Répondez à ces questions à l'aide de l'extrait ci-dessous :
(a) Quel jour le déclenchement est-il prévu ?
(b) Quels objets les parents ont-ils achetés ou trouvés pour Tom ?
(c) Où les cendres de Tom seront-elles dispersées ?

EXTRAIT FOURNI:
※

Nous rentrons à l'hôpital mercredi prochain pour préparer mon corps à l'accouchement, le déclenchement est prévu pour jeudi 1er mars. Nous tentons de nous "préparer" à cette épreuve. Nous profitons de chaque moment, de chaque coup de pied. Nous essayons de nous créer plein de souvenirs, puisque notre petit Tom ne connaîtra qu'une courte vie dans mon ventre. Nous lui avons acheté un pyjama et trouvé un bonnet pour qu'il parte dans des vêtements que nous lui avons choisi, nous lui avons aussi trouvé un doudou pour qu'il ne parte pas tout seul. Nous avons décidé de laisser faire l'hôpital et de ne pas organiser d'obsèques, ce serait trop difficile à vivre et mon Homme ne supporte pas l'idée de voir un si petit cercueil. J'étais d'accord si l'hôpital proposait une alternative et tant qu'on ne me disait pas que mon bébé serait jeté avec des déchets (ça parait peut être ridicule, mais c'est l'image qui m'a fait peur). Mais j'aime l'idée que notre petit Tom soit incinéré avec des objets que nous avons choisis pour lui (l'hôpital nous a donné une petite boîte, dans laquelle nous pouvons mettre ce que nous voulons, nous y mettrons son doudou, des photos, ...) et que ses cendres soient dispersées dans un "jardin du souvenir" près de chez nous. J'ai lu le témoignage d'un papa qui disait que son bébé n'avait connu qu'une vie enfermée dans le ventre de sa maman et que disperser ses cendres lui rendait sa liberté, il ne voulait pas l'enfermer à nouveau dans une boîte. Son témoignage m'a énormément touché et m'a conforté dans notre choix.

※

DONNÉES EXTRAITES:
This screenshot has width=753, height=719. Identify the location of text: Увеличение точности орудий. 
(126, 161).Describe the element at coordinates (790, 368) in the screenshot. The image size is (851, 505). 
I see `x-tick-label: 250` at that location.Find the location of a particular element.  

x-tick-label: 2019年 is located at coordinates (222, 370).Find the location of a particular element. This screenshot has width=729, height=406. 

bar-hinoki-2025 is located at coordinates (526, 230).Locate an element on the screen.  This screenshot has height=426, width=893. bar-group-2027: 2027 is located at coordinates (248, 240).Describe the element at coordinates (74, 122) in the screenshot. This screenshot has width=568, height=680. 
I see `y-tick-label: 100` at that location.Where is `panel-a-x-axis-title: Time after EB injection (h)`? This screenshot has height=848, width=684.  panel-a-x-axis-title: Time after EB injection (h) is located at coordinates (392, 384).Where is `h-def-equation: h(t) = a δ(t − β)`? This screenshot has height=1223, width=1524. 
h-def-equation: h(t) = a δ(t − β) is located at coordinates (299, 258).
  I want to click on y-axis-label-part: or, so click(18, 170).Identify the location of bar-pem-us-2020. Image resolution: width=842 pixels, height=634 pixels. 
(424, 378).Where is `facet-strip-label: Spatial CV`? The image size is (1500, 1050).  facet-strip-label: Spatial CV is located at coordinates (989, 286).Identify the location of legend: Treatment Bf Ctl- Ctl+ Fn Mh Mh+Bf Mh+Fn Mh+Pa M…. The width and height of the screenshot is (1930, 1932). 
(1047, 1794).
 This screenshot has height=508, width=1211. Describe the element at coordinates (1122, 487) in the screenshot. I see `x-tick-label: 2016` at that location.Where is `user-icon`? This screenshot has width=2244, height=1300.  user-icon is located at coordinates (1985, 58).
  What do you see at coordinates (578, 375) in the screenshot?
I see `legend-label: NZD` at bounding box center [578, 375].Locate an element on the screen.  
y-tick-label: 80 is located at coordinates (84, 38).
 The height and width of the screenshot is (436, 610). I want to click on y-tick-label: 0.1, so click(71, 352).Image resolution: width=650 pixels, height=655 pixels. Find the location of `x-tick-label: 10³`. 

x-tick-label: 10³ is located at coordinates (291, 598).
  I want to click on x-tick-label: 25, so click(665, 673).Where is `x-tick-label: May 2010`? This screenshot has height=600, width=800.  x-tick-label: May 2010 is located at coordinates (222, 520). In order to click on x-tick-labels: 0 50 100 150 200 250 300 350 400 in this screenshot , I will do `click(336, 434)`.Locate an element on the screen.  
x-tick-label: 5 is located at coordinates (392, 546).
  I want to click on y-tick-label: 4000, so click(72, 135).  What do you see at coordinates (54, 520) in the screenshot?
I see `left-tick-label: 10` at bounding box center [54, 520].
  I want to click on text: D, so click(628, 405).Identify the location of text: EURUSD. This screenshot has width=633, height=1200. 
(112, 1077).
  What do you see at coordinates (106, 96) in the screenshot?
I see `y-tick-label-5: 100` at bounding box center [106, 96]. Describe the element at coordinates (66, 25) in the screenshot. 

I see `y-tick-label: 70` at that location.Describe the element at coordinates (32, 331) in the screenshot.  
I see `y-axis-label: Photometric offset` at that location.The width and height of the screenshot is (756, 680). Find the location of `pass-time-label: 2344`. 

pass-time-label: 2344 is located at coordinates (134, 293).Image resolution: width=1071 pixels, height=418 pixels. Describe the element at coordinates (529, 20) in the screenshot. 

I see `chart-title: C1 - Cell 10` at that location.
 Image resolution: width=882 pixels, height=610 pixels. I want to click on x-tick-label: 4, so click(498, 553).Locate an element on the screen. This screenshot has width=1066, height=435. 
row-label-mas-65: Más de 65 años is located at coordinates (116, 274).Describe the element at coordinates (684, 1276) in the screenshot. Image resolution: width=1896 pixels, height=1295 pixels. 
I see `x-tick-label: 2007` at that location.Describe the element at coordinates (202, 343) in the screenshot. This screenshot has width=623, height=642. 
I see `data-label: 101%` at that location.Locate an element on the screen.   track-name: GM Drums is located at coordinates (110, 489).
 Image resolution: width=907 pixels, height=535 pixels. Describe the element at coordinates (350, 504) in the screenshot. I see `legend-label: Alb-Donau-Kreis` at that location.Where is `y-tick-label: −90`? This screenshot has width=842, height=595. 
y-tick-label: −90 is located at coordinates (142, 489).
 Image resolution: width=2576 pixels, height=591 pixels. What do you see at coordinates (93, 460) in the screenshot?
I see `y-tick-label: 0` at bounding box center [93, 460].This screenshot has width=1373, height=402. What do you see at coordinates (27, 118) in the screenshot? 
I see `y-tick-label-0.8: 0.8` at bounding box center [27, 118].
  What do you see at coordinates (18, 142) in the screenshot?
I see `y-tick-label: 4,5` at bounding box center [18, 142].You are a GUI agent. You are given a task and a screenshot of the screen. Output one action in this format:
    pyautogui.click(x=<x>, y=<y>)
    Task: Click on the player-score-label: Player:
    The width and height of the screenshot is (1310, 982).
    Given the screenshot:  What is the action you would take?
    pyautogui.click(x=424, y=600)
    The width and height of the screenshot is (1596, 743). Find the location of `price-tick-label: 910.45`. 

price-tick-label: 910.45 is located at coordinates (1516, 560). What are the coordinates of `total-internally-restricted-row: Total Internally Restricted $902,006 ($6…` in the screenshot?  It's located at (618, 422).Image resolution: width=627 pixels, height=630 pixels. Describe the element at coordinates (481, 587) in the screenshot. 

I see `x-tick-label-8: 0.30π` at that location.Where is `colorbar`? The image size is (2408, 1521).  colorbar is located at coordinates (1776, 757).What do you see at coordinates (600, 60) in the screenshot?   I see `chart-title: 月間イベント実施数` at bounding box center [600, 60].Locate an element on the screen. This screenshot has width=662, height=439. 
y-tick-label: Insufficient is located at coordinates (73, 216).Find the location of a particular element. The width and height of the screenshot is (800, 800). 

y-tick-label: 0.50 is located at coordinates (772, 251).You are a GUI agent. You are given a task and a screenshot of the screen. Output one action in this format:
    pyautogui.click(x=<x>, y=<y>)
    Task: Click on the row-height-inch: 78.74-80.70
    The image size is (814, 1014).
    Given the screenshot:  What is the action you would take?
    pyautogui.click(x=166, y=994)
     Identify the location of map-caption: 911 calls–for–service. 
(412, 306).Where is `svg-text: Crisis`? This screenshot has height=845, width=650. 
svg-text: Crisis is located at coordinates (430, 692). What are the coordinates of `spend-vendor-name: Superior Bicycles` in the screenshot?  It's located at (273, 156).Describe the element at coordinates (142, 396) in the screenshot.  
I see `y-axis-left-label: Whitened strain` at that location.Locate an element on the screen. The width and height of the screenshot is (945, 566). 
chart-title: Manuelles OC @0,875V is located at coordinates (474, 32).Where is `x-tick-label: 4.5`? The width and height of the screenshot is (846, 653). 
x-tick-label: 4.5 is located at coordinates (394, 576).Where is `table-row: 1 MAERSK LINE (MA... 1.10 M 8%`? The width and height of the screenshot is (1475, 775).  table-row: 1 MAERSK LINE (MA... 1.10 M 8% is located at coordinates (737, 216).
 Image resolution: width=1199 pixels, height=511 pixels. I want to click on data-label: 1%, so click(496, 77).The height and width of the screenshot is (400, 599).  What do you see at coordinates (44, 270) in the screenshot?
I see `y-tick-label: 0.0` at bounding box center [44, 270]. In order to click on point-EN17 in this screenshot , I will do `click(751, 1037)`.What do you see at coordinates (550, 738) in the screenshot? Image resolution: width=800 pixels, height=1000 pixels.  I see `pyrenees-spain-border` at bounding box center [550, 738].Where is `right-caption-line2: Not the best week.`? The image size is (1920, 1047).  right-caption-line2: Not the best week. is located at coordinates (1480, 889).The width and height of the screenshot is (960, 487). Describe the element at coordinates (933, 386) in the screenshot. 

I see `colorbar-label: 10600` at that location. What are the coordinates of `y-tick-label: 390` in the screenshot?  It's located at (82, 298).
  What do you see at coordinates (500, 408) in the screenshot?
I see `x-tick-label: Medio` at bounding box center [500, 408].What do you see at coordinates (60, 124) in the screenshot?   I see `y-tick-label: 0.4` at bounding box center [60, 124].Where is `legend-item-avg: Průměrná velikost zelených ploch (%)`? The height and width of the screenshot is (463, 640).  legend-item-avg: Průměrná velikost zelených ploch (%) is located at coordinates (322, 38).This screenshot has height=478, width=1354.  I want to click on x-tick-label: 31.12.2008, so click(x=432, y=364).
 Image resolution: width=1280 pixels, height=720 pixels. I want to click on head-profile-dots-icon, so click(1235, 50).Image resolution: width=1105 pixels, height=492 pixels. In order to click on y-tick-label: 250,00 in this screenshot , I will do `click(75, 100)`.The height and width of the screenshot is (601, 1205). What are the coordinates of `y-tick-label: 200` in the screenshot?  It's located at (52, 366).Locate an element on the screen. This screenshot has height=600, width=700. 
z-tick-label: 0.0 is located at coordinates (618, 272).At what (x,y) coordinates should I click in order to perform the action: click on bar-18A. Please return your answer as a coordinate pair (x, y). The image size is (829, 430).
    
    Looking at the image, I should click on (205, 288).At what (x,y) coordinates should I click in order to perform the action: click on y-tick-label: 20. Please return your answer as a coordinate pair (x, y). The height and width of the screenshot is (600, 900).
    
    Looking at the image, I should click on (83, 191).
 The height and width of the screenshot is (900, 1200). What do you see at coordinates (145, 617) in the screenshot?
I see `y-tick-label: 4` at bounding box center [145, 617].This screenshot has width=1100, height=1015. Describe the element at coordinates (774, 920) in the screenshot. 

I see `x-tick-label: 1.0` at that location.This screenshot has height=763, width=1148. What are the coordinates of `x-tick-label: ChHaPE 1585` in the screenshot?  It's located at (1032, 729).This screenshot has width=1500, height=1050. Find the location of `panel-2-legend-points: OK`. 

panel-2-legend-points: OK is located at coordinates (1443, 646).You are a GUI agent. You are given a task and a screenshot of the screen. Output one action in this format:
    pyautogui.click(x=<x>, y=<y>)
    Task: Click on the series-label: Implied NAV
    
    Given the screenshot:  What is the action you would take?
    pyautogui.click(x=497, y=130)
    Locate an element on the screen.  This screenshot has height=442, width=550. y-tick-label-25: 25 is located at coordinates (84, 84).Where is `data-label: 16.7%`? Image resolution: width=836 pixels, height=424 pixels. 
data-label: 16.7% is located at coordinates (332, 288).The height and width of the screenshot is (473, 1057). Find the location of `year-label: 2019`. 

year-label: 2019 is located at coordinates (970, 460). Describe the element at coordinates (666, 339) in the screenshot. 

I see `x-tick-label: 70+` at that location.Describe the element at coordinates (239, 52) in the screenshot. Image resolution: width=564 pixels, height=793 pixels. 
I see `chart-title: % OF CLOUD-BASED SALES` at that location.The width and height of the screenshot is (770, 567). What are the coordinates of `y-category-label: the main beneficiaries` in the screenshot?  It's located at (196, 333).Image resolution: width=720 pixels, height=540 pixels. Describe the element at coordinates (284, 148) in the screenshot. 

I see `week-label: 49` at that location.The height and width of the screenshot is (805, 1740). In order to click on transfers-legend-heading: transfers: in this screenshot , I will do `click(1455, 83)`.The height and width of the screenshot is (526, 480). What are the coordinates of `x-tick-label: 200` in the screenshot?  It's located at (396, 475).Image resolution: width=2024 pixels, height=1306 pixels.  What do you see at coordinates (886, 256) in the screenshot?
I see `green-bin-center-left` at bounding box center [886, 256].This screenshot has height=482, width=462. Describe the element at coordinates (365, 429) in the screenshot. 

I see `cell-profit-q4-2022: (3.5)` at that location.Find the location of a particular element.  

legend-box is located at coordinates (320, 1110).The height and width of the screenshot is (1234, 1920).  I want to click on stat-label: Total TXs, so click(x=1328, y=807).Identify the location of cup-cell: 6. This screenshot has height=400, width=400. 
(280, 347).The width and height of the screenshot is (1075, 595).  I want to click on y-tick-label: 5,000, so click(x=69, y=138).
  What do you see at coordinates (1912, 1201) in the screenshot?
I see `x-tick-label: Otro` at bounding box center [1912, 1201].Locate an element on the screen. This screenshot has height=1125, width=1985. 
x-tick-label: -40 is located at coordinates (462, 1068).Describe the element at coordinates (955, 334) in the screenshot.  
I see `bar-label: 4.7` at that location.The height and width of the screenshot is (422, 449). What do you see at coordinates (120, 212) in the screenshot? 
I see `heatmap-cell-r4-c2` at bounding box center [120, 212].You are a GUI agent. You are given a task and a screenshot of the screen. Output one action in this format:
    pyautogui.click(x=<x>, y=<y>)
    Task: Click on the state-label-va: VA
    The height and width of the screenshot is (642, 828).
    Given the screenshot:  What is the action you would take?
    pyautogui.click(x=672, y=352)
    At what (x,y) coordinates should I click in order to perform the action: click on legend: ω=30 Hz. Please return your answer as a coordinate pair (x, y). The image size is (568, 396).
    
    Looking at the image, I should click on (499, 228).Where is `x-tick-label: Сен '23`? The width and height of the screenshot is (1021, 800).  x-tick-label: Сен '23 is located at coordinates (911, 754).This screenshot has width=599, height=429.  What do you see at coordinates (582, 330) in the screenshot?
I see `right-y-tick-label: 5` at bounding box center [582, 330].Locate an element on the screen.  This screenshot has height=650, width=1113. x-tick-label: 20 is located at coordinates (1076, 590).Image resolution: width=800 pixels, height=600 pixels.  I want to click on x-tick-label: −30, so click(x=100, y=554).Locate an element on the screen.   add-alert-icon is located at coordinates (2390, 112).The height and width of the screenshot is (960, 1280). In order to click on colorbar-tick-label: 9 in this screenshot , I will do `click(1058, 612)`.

※

RÉPONSE ATTENDUE:
(a) Le jeudi 1er mars.
(b) Un pyjama, un bonnet et un doudou.
(c) Dans un « jardin du souvenir » près de chez eux.